Given data
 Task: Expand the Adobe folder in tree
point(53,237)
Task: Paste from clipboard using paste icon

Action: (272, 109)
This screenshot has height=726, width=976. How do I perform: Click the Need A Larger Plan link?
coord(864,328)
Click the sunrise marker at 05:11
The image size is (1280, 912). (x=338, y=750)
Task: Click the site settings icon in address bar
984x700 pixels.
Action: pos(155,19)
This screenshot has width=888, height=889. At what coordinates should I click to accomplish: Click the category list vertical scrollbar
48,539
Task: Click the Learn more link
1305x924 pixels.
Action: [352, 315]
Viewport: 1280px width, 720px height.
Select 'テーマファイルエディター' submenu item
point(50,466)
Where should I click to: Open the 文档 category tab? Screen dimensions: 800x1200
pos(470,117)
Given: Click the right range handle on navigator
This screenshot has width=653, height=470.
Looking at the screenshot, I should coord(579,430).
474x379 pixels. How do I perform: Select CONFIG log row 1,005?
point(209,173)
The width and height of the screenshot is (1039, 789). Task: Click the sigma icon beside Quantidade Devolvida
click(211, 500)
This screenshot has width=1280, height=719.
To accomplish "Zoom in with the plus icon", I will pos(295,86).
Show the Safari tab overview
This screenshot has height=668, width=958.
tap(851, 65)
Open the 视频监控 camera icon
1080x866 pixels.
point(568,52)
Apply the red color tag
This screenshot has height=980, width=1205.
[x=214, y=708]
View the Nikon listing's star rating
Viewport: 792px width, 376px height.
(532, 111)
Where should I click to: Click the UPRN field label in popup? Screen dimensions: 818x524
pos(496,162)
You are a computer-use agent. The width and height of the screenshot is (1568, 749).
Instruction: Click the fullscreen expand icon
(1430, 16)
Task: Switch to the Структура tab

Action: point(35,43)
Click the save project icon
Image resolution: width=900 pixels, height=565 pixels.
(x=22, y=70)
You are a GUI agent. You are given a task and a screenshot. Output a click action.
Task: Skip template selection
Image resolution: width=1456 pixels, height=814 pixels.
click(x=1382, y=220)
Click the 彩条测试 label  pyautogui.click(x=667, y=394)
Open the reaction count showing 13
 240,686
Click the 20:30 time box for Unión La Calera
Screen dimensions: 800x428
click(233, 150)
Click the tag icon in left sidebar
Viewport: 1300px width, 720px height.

What the task requires
When a line in the data contains the string "agent", copy that line.

The answer
You are a computer-use agent. The width and height of the screenshot is (1568, 749).
You are a GUI agent. You are given a task and a screenshot. Output a click action.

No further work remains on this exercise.